Rapamycin administration

Rapamycin (53123–88–9; LC laboratory) was reconstituted in 100% ethanol to a final concentration of 10 mg/mL and diluted in 5% Tween-80 (Beijing Lablead Biotechnology Co., Ltd.) and 5% PEG-400 (Tianjin Zhiyuan Chemical Reagent Co., Ltd.) to a final concentration of 1 mg/mL. Rapamycin was administered daily via intraperitoneal injection (4 mg per kg of body weight) for 5 consecutive days. The final volume of all injections was 200 μL. Doxycycline was administered to DTG mice for 48 h after the third dose of Rapamycin.

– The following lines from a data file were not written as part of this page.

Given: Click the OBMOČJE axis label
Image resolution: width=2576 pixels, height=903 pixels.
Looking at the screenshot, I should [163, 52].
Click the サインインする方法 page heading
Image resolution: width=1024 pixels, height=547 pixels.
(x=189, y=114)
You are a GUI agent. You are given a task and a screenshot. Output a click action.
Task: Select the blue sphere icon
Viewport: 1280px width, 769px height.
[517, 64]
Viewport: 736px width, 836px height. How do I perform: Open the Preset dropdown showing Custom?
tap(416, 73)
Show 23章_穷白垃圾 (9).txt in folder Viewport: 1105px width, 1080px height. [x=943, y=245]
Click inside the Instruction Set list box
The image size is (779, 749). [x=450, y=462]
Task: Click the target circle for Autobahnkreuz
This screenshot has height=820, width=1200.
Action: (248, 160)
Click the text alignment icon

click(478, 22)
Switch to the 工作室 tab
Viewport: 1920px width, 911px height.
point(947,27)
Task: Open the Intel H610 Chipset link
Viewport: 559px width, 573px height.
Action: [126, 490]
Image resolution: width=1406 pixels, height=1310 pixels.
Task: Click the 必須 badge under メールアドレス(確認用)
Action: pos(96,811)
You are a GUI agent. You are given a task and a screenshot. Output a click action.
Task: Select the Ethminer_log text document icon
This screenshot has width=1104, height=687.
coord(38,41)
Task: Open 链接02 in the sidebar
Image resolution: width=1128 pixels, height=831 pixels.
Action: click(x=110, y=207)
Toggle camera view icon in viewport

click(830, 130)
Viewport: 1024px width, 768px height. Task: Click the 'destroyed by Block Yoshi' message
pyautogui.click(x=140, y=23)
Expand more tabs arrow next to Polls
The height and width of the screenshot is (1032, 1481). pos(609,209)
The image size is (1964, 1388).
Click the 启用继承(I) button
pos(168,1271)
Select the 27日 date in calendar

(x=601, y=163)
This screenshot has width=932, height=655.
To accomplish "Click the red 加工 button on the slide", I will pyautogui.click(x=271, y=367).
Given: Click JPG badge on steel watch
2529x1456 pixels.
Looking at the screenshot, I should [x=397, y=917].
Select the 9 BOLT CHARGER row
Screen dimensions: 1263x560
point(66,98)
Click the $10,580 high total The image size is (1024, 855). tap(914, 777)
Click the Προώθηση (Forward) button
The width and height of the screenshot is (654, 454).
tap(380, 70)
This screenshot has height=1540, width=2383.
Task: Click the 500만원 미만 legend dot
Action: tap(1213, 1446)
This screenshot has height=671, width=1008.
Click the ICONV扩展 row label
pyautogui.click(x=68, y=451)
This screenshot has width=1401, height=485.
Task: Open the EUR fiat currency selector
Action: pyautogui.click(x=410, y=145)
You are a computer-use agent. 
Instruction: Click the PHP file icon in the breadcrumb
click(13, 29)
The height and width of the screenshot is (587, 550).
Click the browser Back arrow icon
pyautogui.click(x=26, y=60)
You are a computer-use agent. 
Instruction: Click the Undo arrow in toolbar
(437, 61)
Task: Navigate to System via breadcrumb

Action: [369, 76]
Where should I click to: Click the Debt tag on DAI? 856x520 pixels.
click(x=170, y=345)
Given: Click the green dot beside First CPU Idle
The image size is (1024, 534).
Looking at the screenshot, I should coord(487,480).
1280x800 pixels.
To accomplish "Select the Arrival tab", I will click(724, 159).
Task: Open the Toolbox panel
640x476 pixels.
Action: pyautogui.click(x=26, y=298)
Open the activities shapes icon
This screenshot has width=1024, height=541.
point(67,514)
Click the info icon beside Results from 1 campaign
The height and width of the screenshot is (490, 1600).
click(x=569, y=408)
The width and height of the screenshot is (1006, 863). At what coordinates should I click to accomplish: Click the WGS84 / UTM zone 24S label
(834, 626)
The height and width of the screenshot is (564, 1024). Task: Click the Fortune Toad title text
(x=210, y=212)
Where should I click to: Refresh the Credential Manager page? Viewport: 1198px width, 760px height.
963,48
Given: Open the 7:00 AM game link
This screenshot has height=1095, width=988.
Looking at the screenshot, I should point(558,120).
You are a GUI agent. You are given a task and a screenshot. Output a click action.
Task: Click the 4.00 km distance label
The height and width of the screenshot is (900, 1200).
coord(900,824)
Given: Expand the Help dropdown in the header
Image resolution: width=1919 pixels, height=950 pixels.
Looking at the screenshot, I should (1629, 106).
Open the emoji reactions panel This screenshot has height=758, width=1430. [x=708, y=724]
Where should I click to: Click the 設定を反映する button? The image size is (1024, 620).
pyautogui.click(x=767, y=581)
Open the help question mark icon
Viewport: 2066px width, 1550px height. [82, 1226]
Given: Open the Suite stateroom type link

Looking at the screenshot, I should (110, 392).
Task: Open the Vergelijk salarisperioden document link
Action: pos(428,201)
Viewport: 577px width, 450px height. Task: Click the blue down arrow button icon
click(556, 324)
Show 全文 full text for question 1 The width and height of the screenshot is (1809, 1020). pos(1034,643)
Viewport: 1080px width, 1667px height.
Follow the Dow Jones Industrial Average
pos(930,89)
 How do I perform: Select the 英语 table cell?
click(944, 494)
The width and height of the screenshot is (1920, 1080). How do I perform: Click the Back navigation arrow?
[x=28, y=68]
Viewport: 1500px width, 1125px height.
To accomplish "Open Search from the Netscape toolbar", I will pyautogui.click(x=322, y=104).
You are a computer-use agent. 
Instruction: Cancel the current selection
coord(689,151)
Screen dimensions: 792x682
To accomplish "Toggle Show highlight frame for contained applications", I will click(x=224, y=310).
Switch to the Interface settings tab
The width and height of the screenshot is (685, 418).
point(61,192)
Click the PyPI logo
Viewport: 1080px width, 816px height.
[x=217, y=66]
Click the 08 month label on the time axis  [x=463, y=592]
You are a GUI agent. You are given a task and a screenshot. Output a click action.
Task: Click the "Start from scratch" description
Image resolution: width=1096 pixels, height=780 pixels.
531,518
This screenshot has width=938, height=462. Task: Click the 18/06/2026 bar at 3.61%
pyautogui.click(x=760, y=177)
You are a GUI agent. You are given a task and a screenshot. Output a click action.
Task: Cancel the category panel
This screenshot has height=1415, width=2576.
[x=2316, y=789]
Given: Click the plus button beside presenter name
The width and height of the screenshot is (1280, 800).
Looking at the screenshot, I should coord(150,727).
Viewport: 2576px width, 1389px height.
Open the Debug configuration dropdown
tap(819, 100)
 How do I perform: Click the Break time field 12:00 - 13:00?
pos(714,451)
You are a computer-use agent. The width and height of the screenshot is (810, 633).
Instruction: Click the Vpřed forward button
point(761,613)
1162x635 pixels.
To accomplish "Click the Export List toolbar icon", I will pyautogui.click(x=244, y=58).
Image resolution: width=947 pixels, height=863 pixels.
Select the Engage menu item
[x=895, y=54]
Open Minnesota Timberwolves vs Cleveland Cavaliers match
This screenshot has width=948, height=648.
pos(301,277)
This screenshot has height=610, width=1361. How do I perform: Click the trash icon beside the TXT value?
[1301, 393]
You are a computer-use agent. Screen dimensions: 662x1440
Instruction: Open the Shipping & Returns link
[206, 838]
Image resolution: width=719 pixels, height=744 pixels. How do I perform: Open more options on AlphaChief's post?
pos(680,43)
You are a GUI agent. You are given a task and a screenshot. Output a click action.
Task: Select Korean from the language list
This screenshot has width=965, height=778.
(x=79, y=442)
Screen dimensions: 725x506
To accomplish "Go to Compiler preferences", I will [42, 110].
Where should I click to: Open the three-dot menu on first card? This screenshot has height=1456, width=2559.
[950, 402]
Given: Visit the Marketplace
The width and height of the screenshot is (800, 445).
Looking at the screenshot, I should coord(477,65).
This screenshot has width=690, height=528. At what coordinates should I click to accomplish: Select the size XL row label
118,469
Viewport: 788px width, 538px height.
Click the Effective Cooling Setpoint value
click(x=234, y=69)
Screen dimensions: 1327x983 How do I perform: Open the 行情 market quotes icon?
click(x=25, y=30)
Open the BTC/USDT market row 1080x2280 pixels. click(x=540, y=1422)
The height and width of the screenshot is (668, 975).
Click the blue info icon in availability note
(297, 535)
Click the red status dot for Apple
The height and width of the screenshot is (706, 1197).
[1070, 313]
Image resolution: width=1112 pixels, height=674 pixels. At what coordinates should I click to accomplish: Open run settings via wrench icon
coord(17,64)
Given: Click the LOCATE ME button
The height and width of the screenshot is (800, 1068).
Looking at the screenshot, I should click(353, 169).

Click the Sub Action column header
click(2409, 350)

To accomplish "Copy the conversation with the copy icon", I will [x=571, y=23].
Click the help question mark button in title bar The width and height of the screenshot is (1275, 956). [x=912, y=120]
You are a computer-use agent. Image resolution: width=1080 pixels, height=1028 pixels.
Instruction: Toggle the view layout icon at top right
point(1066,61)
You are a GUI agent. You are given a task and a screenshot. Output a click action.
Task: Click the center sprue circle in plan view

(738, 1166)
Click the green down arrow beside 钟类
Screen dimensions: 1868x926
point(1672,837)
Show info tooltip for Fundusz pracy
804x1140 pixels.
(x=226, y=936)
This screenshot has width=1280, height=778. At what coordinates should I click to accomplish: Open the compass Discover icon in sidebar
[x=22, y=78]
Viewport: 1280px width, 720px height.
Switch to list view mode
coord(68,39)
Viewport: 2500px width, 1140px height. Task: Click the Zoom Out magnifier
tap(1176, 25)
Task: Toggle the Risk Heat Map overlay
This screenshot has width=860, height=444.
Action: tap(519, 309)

Topical Rapamycin treatment

EMPD skin lesions were treated topically with FDA-approved 0.4% Rapamycin ointment twice daily for two weeks. Skin lesions were then evaluated macroscopically, histologically, and by reflectance confocal microscopy and ultrasound imaging.

Statistical analysis

The detailed information of statistical analysis has been stated in each figure legend. Wilcox test was used for calculating P value in Fig. 1j; Log-rank test was used for calculating P value in Figs. 2e and 7i. Unless noted, unpaired Student’s t-test were used for calculating P value using Graphpad (Version 5.0). P < 0.05 was considered statistically significant. All data are reported as mean ± SD. The means and standard deviations from at least three independent experiments are represented in all graphs.

Partial materials and methods are included in Supplementary information, Data S1.